# Candidate-Sampling with Tensorflow

We investigate some candidate sampling methods such as:
* noise contrastive estimation
* negative sampling
* sampled softmax

Additionally, we also implement hierarchical-softmax.

## 1. Classification

* minimized VGG model
* cifar-100 dataset

To download cifar-100 dataset, use this command:
```sh
curl -o cifar-100-binary.tar.gz https://www.cs.toronto.edu/~kriz/cifar-100-binary.tar.gz
tar -xvf cifar-100-binary.tar.gz
```

### 1.1. Model

In [None]:
import numpy as np
import tensorflow as tf

from cifar_input import build_input

In [None]:
images, labels = build_input('cifar100', './cifar-100-binary/train.bin', 100, 'train')
drop_rate = tf.placeholder(tf.bool, ())

In [None]:
def simpleCNN(X, rate, reuse=False):
    X = tf.layers.conv2d(X, 64, [3, 3], padding='same', activation=tf.nn.relu, name='c11', reuse=reuse)
    X = tf.layers.conv2d(X, 64, [3, 3], padding='same', activation=tf.nn.relu, name='c12', reuse=reuse)
    X = tf.layers.max_pooling2d(X, [2, 2], [2, 2])
    
    X = tf.layers.conv2d(X, 128, [3, 3], padding='same', activation=tf.nn.relu, name='c21', reuse=reuse)
    X = tf.layers.conv2d(X, 128, [3, 3], padding='same', activation=tf.nn.relu, name='c22', reuse=reuse)
    X = tf.layers.max_pooling2d(X, [2, 2], [2, 2])
    
    X = tf.layers.conv2d(X, 256, [3, 3], padding='same', activation=tf.nn.relu, name='c31', reuse=reuse)
    X = tf.layers.conv2d(X, 256, [3, 3], padding='same', activation=tf.nn.relu, name='c32', reuse=reuse)
    X = tf.layers.conv2d(X, 256, [3, 3], padding='same', activation=tf.nn.relu, name='c33', reuse=reuse)
    X = tf.layers.max_pooling2d(X, [2, 2], [2, 2])
    
    X = tf.layers.conv2d(X, 512, [3, 3], padding='same', activation=tf.nn.relu, name='c41', reuse=reuse)
    X = tf.layers.conv2d(X, 512, [3, 3], padding='same', activation=tf.nn.relu, name='c42', reuse=reuse)
    X = tf.layers.conv2d(X, 512, [3, 3], padding='same', activation=tf.nn.relu, name='c43', reuse=reuse)
    X = tf.layers.max_pooling2d(X, [2, 2], [2, 2])
    
    X = tf.contrib.layers.flatten(X)
    X = tf.layers.dense(X, 1048, activation=tf.nn.relu, name='d1', reuse=reuse)
    X = tf.layers.dropout(X, rate)
    X = tf.layers.dense(X, 1048, activation=tf.nn.relu, name='d2', reuse=reuse)
    X = tf.layers.dropout(X, rate)
    X = tf.layers.dense(X, 100, name='d3', reuse=reuse)
    
    return X

In [None]:
logit = simpleCNN(images, drop_rate)

images_tst, labels_tst = build_input('cifar100', './cifar-100-binary/test.bin', 100, 'test')
logit_tst = simpleCNN(images_tst, drop_rate, reuse=True)

### 1.2. Training Type

* softmax
* sampled-softmax
* hierarchical-softmax

#### 1.2.1. Softmax

In [None]:
cost = tf.reduce_mean(tf.nn.softmax_cross_entropy_with_logits(logits=logit, labels=labels))
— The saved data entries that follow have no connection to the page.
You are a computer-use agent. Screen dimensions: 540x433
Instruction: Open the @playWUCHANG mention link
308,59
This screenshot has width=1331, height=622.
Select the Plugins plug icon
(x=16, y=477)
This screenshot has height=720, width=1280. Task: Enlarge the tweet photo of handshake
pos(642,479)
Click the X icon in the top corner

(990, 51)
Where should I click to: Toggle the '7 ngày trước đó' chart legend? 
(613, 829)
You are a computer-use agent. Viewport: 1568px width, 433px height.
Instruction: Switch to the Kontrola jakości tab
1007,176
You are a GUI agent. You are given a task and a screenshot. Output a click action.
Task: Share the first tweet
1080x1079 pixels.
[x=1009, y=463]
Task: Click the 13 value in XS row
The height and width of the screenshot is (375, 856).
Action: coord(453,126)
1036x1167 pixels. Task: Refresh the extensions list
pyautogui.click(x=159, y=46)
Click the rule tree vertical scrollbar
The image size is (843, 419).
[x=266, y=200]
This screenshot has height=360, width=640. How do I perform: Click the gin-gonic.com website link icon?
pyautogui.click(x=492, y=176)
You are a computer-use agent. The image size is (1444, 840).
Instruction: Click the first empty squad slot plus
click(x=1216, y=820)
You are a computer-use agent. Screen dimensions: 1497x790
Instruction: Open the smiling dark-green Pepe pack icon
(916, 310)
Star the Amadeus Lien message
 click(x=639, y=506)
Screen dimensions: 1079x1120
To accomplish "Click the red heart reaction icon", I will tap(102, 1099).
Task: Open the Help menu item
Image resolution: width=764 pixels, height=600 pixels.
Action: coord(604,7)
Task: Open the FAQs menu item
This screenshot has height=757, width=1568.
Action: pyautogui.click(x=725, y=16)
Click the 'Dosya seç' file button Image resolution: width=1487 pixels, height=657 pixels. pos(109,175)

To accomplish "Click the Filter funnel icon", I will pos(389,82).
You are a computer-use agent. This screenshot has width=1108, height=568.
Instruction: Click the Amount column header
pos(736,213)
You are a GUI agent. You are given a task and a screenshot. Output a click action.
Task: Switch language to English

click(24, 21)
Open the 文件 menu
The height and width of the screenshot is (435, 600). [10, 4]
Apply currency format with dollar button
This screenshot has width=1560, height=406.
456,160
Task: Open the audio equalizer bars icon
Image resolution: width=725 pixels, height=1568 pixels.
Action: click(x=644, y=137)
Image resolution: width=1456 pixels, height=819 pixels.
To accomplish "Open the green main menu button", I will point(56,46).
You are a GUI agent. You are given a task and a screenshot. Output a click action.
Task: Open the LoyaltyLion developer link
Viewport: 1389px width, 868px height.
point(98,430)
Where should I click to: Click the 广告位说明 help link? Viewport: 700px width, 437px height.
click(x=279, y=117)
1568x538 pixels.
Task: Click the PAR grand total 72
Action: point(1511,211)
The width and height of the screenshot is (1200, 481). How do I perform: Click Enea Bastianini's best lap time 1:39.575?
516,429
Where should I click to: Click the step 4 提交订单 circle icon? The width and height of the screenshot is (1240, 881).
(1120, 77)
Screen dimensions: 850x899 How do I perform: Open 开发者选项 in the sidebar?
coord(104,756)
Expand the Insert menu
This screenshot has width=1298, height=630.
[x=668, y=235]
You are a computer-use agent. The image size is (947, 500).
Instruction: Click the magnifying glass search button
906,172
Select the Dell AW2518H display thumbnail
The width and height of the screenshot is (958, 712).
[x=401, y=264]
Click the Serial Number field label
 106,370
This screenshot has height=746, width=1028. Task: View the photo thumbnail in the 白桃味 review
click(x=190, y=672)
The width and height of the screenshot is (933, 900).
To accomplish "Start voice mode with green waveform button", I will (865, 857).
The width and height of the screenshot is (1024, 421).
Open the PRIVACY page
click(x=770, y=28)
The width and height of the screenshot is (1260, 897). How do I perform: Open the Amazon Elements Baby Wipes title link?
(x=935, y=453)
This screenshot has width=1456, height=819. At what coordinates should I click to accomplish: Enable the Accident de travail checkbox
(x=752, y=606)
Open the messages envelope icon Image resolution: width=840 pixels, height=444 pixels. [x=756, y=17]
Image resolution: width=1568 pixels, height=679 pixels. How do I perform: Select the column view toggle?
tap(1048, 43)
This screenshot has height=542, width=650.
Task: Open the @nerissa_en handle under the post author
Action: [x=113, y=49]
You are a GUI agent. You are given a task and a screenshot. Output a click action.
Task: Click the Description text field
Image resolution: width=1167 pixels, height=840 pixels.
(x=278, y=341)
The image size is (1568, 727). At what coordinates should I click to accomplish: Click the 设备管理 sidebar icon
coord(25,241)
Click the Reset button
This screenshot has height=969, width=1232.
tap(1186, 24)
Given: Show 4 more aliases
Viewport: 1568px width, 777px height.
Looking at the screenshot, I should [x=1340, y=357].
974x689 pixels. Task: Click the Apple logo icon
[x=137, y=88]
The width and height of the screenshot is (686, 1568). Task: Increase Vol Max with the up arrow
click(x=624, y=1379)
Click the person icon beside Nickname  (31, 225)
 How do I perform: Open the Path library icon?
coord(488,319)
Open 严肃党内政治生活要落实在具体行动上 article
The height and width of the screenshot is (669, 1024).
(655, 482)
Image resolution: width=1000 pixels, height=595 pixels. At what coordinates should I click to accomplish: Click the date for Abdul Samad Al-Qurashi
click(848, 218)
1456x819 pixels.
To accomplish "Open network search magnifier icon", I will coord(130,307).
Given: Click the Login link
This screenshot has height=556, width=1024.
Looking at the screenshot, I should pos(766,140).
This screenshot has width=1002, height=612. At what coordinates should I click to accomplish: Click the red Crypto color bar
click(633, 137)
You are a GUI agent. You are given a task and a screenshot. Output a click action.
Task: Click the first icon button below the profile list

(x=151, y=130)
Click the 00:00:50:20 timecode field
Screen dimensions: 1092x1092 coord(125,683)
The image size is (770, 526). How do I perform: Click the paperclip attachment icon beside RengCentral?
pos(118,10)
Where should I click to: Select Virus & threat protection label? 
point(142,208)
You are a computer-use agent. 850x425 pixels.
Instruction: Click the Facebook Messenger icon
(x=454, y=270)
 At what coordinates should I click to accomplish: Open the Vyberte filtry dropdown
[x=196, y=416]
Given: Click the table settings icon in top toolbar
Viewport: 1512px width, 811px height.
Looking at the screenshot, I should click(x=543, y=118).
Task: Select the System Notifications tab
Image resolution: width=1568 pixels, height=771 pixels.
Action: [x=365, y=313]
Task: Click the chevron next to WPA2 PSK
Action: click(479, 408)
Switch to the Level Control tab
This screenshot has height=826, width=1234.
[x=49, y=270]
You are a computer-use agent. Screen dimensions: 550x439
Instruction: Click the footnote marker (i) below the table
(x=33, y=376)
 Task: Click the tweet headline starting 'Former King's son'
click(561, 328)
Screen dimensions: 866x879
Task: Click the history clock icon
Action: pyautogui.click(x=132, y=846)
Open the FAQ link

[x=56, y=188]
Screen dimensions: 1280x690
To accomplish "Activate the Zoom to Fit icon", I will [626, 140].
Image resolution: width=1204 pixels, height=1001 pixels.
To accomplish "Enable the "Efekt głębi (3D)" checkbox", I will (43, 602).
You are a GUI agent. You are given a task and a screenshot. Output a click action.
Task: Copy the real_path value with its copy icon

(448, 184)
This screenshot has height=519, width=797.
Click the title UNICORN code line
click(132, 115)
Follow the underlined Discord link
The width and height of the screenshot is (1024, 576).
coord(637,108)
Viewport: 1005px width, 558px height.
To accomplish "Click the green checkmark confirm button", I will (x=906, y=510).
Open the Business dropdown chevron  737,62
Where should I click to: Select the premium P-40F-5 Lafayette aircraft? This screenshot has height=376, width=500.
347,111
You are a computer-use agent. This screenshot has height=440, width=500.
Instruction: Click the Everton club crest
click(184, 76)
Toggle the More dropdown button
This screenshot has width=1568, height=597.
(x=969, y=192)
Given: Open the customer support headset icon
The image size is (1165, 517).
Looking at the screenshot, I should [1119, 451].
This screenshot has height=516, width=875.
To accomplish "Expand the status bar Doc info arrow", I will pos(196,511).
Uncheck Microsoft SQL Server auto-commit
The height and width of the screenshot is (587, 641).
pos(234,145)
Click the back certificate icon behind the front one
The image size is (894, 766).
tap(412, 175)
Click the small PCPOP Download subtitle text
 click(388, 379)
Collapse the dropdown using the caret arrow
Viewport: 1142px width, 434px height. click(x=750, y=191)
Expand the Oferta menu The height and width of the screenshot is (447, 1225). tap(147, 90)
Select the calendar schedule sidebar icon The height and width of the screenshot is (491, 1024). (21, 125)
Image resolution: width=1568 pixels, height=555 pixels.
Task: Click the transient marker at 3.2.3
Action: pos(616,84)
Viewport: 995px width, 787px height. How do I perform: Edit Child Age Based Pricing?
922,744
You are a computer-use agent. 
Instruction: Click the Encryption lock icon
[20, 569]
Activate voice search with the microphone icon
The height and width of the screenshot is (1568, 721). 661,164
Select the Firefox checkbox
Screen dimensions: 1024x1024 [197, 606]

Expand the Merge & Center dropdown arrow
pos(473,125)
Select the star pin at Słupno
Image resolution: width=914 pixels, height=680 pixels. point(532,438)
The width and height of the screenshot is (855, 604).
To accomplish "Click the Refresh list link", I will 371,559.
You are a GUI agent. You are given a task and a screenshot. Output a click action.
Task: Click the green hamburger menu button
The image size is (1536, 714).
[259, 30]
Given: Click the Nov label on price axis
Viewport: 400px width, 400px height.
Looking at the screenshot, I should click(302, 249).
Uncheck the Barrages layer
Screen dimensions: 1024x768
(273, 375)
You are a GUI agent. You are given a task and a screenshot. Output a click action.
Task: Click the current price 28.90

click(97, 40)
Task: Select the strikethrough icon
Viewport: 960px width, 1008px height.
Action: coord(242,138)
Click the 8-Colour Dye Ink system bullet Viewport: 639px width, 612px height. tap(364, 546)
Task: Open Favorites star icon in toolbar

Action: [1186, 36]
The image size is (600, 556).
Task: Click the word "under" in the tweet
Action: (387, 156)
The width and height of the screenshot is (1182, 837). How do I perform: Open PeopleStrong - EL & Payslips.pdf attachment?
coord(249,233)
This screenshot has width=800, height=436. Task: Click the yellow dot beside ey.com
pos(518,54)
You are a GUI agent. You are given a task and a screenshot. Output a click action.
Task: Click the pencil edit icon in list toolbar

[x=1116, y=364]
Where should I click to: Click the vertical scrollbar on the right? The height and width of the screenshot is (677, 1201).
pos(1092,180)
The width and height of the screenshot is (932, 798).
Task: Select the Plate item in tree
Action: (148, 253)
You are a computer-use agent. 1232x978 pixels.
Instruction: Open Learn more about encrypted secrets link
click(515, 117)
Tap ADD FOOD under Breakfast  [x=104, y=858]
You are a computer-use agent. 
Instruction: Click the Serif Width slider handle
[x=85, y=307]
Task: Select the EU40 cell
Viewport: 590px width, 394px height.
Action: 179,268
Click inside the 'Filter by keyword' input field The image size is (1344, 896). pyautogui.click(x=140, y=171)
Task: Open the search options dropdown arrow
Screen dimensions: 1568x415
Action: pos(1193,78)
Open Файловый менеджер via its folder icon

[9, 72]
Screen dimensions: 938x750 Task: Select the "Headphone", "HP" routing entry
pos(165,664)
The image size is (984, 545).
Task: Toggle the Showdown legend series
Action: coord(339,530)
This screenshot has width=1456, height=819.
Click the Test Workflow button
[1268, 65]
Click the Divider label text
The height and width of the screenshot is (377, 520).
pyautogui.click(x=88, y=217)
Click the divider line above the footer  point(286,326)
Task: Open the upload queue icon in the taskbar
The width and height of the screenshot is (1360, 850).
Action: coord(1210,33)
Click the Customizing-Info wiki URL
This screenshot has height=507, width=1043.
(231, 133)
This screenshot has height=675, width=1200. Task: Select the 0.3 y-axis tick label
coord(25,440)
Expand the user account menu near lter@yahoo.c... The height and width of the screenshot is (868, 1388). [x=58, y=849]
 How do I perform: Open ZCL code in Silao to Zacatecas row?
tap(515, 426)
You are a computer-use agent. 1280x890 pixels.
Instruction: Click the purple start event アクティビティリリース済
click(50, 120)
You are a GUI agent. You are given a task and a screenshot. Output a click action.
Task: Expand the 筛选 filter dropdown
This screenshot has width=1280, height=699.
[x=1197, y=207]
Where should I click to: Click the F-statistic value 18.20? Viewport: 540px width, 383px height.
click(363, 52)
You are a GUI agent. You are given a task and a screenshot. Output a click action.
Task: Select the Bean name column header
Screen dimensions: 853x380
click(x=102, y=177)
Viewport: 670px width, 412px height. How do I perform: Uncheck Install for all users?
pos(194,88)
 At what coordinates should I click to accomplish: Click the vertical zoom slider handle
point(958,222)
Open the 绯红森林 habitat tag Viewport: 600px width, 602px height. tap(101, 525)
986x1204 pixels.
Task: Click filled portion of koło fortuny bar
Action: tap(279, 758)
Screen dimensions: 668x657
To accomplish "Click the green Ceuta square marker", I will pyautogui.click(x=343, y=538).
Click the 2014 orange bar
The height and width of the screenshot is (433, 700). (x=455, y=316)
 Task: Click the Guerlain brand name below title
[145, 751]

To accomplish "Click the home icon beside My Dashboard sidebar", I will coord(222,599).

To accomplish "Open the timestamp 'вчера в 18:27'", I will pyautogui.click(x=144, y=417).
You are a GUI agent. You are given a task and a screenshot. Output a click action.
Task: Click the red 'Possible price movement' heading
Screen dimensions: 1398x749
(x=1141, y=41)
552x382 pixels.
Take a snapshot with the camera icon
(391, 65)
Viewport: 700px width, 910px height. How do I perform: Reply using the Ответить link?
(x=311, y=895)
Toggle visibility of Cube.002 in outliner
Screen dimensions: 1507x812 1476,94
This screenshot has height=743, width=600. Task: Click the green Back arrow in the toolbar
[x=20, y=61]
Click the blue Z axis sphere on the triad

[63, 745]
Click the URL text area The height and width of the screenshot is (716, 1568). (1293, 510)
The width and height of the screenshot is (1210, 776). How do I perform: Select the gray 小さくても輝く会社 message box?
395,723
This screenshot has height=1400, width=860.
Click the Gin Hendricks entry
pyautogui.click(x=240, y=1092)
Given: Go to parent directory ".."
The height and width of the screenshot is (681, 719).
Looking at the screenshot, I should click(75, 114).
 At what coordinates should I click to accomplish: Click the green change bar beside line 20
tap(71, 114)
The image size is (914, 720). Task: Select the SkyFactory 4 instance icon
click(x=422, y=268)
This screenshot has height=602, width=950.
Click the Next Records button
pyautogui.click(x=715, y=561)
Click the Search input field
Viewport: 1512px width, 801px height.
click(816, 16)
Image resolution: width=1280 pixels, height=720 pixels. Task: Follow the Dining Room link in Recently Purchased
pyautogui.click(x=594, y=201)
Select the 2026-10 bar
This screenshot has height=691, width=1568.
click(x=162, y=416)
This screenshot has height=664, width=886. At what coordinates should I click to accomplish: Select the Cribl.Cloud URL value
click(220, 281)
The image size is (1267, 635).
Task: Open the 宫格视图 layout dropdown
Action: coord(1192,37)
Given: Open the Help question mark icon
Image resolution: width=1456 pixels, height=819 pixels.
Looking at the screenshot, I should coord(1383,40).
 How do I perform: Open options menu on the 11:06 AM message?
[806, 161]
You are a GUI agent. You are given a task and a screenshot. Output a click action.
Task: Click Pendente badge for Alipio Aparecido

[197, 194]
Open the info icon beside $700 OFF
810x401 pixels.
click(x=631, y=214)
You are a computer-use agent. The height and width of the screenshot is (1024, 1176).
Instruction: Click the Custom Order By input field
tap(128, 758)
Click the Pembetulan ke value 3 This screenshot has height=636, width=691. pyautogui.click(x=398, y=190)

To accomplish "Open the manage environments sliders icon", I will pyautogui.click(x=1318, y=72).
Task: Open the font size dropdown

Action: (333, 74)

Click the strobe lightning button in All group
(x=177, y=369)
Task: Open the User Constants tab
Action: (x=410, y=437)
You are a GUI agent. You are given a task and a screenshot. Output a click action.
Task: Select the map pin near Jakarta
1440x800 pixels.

#### 1.2.2. Sampled-softmax

In [None]:
l_weights = tf.Variable(tf.truncated_normal([100, 1048],
                                              stddev=1.0 / np.sqrt(1048)))
l_biases = tf.Variable(tf.zeros([100]))


# loss automatically draws a new sample of the negative labels each
# time we evaluate the loss.
num_true = 1
num_sampled = 30
num_classes = 100

sampled_values = tf.nn.uniform_candidate_sampler(
          true_classes=tf.reshape(tf.arg_max(labels, 1), [-1,1]),
          num_true=num_true,
          num_sampled=num_sampled,
          unique=True,
          range_max=num_classes)

cost = tf.reduce_mean(
  tf.nn.sampled_softmax_loss(weights=l_weights,
                 biases=l_biases,
                 labels=tf.reshape(tf.arg_max(labels, 1), [-1,1]),
                 inputs=logit.graph.get_operation_by_name('dropout_2/Identity').outputs[0],
                 num_sampled=num_sampled,
                 num_classes=num_classes,
                 sampled_values=sampled_values))
                 
logit = tf.matmul(logit.graph.get_operation_by_name('dropout_2/Identity').outputs[0], tf.transpose(l_weights)) + l_biases
logit_tst = tf.matmul(logit_tst.graph.get_operation_by_name('dropout_4/Identity').outputs[0], tf.transpose(l_weights)) + l_biases

#### 1.2.3. Hierarchical-softmax

For convinience, we use two-layer hierarchical-softmax.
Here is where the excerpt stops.